In an article published on June 22, 2020, in the peer-reviewed journal Chemosphere, Maria Luisa Astolfi and colleagues from the Department of Chemistry, Sapienza University, Rome, Italy, reported on the composition and migration of 41 inorganic elements, including “alkaline metals, alkaline earth metals, heavy metals and metalloids,” from polyhydroxyalkanoate (PHA) bioplastics derived from different types of organic waste feedstocks.
The total contents ranged from 0.0001 mg/kg PHA for beryllium (Be, CAS 7440-41-7) to 49,500 mg/kg for sodium (Na, CAS 7440-23-5).

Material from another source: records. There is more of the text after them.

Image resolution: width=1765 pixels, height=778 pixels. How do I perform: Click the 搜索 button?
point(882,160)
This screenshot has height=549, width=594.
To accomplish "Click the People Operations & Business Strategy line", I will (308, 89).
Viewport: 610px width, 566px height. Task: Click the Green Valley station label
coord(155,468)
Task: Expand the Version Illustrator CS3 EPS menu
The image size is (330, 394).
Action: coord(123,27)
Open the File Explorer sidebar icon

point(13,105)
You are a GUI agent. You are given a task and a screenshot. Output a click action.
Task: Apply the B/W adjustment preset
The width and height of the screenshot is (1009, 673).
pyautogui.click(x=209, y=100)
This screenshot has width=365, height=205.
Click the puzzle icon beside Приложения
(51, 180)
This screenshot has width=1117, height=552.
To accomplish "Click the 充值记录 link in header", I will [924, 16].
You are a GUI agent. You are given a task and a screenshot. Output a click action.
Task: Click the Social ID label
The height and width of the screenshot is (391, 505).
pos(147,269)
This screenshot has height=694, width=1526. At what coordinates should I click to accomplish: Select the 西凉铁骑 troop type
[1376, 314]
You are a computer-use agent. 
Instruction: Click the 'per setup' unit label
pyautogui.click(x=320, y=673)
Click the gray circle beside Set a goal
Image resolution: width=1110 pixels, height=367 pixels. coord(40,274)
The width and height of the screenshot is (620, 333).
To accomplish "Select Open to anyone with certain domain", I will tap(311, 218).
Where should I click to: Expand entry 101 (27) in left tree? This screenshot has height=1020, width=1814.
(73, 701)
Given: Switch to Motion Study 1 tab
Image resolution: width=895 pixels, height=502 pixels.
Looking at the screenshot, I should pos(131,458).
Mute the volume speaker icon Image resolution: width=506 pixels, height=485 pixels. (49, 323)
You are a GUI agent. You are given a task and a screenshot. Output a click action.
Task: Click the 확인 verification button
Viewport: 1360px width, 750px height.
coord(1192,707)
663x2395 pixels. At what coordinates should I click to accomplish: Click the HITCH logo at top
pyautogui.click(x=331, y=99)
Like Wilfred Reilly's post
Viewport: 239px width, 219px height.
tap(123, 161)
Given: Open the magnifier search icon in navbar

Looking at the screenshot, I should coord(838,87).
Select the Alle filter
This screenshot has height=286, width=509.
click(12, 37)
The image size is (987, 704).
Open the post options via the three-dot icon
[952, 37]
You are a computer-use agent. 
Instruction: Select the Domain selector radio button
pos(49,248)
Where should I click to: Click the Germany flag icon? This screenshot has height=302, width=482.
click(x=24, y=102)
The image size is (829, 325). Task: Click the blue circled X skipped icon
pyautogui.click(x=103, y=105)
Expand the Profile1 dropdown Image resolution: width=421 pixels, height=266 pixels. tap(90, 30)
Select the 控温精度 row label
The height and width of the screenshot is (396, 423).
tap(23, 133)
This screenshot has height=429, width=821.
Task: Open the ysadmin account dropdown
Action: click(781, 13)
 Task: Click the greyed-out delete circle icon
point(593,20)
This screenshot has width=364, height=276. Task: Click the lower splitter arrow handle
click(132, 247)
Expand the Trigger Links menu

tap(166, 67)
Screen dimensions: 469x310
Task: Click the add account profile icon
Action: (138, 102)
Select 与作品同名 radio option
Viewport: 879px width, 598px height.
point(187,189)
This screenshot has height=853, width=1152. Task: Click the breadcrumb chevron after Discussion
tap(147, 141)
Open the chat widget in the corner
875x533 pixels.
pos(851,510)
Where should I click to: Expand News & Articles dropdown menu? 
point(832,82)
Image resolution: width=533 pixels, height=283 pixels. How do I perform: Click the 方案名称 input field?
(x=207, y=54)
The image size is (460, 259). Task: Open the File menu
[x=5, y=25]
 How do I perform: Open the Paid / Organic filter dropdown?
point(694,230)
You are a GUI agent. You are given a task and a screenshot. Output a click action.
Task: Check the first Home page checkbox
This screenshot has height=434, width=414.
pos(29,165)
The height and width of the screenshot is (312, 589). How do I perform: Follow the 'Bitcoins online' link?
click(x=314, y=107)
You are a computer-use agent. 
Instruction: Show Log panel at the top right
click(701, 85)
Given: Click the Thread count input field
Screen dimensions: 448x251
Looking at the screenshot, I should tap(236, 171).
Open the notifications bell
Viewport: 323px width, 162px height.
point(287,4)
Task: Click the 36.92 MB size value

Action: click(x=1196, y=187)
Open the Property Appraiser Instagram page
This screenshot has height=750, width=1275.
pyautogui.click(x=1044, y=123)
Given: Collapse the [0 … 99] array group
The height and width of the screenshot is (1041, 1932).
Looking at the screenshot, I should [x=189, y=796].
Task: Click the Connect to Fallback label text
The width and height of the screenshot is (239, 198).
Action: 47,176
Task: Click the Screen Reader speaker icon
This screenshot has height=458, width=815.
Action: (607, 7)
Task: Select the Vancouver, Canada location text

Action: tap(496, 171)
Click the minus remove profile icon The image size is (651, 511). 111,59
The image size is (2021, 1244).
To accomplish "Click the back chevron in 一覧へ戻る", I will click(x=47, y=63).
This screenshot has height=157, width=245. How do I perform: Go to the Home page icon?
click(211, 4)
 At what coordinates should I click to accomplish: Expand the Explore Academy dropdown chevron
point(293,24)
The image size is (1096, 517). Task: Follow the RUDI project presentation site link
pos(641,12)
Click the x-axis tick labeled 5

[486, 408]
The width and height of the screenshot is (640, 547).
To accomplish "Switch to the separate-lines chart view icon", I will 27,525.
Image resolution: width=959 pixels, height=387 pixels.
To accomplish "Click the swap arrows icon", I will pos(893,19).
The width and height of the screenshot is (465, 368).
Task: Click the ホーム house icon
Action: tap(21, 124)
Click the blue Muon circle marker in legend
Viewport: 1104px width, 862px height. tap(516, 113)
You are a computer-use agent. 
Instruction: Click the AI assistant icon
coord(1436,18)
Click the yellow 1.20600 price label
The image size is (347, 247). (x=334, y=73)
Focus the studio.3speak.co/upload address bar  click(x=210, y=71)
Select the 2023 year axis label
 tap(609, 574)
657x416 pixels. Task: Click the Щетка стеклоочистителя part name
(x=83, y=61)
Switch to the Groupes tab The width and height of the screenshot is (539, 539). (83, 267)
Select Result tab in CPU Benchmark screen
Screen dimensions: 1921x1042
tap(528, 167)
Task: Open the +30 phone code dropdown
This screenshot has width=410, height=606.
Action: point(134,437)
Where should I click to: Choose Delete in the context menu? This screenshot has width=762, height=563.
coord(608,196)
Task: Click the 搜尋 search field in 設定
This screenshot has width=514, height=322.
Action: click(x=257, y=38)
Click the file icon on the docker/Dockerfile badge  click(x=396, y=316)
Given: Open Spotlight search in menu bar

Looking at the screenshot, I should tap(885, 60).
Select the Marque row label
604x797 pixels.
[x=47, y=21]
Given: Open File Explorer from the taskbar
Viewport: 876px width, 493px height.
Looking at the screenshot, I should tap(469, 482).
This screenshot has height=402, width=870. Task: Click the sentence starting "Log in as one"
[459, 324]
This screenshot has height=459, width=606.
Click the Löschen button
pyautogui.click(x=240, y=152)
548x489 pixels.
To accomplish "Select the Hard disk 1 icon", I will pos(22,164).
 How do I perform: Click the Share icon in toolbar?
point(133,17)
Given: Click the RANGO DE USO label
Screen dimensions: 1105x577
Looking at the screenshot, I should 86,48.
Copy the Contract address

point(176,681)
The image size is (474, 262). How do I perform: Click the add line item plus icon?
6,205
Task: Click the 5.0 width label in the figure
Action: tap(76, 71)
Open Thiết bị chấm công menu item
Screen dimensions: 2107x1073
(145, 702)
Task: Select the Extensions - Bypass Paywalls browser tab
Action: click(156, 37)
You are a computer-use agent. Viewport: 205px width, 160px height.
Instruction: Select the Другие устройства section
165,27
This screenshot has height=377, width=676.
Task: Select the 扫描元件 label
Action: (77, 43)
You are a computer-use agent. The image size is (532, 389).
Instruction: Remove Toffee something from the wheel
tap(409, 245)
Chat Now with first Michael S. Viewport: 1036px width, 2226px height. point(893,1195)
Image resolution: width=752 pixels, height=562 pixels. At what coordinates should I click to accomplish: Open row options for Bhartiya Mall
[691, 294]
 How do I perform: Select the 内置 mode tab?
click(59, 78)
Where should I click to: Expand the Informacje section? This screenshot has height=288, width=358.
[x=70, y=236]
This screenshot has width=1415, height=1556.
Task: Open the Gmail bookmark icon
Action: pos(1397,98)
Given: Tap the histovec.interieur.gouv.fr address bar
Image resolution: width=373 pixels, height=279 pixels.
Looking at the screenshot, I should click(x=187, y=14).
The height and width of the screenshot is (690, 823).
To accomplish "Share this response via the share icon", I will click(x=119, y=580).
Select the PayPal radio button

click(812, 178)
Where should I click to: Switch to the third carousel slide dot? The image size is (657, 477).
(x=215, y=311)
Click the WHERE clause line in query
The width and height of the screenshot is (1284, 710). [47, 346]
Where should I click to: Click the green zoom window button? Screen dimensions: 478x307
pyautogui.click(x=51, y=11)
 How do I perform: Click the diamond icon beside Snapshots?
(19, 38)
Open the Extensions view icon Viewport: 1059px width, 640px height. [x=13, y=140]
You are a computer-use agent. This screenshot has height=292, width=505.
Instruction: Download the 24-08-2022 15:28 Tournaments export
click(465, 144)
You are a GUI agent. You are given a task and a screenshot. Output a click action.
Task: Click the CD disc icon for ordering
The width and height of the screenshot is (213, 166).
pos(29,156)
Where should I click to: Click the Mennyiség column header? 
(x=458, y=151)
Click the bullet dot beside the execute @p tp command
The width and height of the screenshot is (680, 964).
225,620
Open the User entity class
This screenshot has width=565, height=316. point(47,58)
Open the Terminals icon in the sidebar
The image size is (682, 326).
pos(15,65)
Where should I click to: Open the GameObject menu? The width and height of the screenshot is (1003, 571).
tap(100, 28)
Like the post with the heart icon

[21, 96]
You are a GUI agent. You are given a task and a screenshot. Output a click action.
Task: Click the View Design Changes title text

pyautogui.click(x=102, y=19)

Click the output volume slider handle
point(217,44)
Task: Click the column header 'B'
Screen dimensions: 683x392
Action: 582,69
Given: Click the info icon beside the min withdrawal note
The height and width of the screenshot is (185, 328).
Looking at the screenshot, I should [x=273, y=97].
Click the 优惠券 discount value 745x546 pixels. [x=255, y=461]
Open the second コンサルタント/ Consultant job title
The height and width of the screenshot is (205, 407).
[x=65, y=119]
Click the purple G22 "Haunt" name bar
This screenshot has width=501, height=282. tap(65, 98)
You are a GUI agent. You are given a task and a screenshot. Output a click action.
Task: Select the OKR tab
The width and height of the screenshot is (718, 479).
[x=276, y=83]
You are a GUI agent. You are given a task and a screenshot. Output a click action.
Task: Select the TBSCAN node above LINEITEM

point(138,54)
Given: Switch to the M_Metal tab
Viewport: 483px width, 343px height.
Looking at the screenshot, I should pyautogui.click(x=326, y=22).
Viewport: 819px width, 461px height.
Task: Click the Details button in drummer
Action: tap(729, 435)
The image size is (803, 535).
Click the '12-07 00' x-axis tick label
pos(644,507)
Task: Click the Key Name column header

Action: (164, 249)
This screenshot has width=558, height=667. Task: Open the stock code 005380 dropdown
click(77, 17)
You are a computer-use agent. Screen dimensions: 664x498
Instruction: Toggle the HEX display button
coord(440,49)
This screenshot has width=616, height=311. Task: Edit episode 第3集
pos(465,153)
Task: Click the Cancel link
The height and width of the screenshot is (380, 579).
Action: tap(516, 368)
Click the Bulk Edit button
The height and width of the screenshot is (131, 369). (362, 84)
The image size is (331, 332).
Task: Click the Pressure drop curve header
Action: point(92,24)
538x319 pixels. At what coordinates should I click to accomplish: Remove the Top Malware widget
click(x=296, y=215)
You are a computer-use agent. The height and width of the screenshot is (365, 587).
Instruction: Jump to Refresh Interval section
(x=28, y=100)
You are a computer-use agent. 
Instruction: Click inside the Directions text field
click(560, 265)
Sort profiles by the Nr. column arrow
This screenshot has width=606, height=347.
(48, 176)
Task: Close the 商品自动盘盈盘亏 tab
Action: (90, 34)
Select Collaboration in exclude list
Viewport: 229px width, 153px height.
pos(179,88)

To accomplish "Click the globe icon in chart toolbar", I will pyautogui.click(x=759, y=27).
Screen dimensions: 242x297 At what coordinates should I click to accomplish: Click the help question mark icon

The highest concentrations were found for elements of “little environmental concern,” including Na, potassium (K, CAS 7440-09-7), calcium (Ca, CAS 7440-70-2), and magnesium (Mg, CAS 7439-95-4).
Both the feedstock type and the procedure used to stabilize and extract PHA were observed to affect the elemental contents in the derived polymer. For example, for several environmentally relevant elements, including aluminum (Al, CAS 7429-90-5), arsenic (As, CAS 7440-38-2), cadmium (Cd, CAS 7440-43-9), iron (Fe, CAS 7439-89-6), mercury (Hg, CAS 7439-97-6), nickel (Ni, CAS 7440-02-0), lead (Pb, CAS 7439-92-1), and zinc (Zn, CAS 7440-66-6), concentrations found in PHA produced from the mixed organic fractions of municipal waste and wastewater treatment sludge were higher than in PHA produced from fruit processing wastes. However, the migrating levels were in all cases lower than the respective migration limits set by the European Toy Safety Directive or the Regulation (EU) 10/2011 on plastics intended to come into contact with food. The authors concluded that “the total content of the analyzed elements for all tested PHA types complied with the current regulations and guidelines.”
Astolfi, M.L., et al. 92020). “Elemental composition and migratability in bioplastics derived from organic waste.” Chemosphere 259: 127472.